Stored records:
# # # # #

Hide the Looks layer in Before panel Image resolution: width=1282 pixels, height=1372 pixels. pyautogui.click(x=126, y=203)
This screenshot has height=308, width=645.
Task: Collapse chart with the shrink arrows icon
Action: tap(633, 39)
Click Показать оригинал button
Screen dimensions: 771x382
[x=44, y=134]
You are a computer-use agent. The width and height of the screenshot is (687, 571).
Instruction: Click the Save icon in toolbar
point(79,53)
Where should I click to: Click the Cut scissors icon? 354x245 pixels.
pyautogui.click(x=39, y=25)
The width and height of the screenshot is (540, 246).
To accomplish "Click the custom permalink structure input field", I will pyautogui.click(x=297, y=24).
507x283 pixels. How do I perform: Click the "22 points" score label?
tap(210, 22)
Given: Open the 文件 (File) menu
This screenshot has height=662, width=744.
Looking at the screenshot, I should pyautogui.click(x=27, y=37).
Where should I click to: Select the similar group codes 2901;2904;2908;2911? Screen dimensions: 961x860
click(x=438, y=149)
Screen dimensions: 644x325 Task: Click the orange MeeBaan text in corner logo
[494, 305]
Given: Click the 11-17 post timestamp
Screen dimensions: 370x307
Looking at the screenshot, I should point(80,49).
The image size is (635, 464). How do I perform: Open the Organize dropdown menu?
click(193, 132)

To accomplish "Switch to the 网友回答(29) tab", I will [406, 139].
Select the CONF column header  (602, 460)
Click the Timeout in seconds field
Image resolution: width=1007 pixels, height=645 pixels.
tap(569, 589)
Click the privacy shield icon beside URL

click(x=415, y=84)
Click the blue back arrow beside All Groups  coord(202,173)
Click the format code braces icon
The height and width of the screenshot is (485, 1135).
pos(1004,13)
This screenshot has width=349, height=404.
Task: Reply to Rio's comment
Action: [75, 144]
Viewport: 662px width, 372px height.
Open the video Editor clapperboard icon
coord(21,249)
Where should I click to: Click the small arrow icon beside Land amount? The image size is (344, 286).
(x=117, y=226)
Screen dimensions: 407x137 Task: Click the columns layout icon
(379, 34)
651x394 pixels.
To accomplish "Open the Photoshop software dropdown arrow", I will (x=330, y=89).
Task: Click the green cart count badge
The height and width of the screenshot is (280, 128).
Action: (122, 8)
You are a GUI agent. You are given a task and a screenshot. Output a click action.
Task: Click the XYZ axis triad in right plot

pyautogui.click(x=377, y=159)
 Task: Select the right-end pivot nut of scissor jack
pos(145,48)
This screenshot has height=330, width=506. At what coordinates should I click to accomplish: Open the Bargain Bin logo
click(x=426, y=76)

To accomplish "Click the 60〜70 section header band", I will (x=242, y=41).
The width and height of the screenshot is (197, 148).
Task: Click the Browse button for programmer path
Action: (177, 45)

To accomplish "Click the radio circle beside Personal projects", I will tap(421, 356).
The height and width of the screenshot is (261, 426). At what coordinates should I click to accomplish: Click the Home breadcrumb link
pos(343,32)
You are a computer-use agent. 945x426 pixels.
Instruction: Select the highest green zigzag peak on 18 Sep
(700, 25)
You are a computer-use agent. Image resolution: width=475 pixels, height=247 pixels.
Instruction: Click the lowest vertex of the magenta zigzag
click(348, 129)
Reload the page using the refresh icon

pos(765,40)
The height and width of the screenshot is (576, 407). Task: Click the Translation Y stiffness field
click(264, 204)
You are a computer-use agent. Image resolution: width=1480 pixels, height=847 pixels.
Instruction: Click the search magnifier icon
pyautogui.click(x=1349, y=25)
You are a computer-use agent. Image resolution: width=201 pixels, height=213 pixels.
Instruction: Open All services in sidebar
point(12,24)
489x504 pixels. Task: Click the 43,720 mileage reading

# # # # #

» TASK OBJECTIVE
Your answer must be the complete data, repeated word for word.

» SOLUTION TO THE PROBLEM
Hide the Looks layer in Before panel Image resolution: width=1282 pixels, height=1372 pixels. pyautogui.click(x=126, y=203)
This screenshot has height=308, width=645.
Task: Collapse chart with the shrink arrows icon
Action: tap(633, 39)
Click Показать оригинал button
Screen dimensions: 771x382
[x=44, y=134]
You are a computer-use agent. The width and height of the screenshot is (687, 571).
Instruction: Click the Save icon in toolbar
point(79,53)
Where should I click to: Click the Cut scissors icon? 354x245 pixels.
pyautogui.click(x=39, y=25)
The width and height of the screenshot is (540, 246).
To accomplish "Click the custom permalink structure input field", I will pyautogui.click(x=297, y=24).
507x283 pixels. How do I perform: Click the "22 points" score label?
tap(210, 22)
Given: Open the 文件 (File) menu
This screenshot has height=662, width=744.
Looking at the screenshot, I should pyautogui.click(x=27, y=37).
Where should I click to: Select the similar group codes 2901;2904;2908;2911? Screen dimensions: 961x860
click(x=438, y=149)
Screen dimensions: 644x325 Task: Click the orange MeeBaan text in corner logo
[494, 305]
Given: Click the 11-17 post timestamp
Screen dimensions: 370x307
Looking at the screenshot, I should point(80,49).
The image size is (635, 464). How do I perform: Open the Organize dropdown menu?
click(193, 132)

To accomplish "Switch to the 网友回答(29) tab", I will [406, 139].
Select the CONF column header  (602, 460)
Click the Timeout in seconds field
Image resolution: width=1007 pixels, height=645 pixels.
tap(569, 589)
Click the privacy shield icon beside URL

click(x=415, y=84)
Click the blue back arrow beside All Groups  coord(202,173)
Click the format code braces icon
The height and width of the screenshot is (485, 1135).
pos(1004,13)
This screenshot has width=349, height=404.
Task: Reply to Rio's comment
Action: [75, 144]
Viewport: 662px width, 372px height.
Open the video Editor clapperboard icon
coord(21,249)
Where should I click to: Click the small arrow icon beside Land amount? The image size is (344, 286).
(x=117, y=226)
Screen dimensions: 407x137 Task: Click the columns layout icon
(379, 34)
651x394 pixels.
To accomplish "Open the Photoshop software dropdown arrow", I will (x=330, y=89).
Task: Click the green cart count badge
The height and width of the screenshot is (280, 128).
Action: (122, 8)
You are a GUI agent. You are given a task and a screenshot. Output a click action.
Task: Click the XYZ axis triad in right plot

pyautogui.click(x=377, y=159)
 Task: Select the right-end pivot nut of scissor jack
pos(145,48)
This screenshot has height=330, width=506. At what coordinates should I click to accomplish: Open the Bargain Bin logo
click(x=426, y=76)

To accomplish "Click the 60〜70 section header band", I will (x=242, y=41).
The width and height of the screenshot is (197, 148).
Task: Click the Browse button for programmer path
Action: (177, 45)

To accomplish "Click the radio circle beside Personal projects", I will tap(421, 356).
The height and width of the screenshot is (261, 426). At what coordinates should I click to accomplish: Click the Home breadcrumb link
pos(343,32)
You are a computer-use agent. 945x426 pixels.
Instruction: Select the highest green zigzag peak on 18 Sep
(700, 25)
You are a computer-use agent. Image resolution: width=475 pixels, height=247 pixels.
Instruction: Click the lowest vertex of the magenta zigzag
click(348, 129)
Reload the page using the refresh icon

pos(765,40)
The height and width of the screenshot is (576, 407). Task: Click the Translation Y stiffness field
click(264, 204)
You are a computer-use agent. Image resolution: width=1480 pixels, height=847 pixels.
Instruction: Click the search magnifier icon
pyautogui.click(x=1349, y=25)
You are a computer-use agent. Image resolution: width=201 pixels, height=213 pixels.
Instruction: Open All services in sidebar
point(12,24)
489x504 pixels. Task: Click the 43,720 mileage reading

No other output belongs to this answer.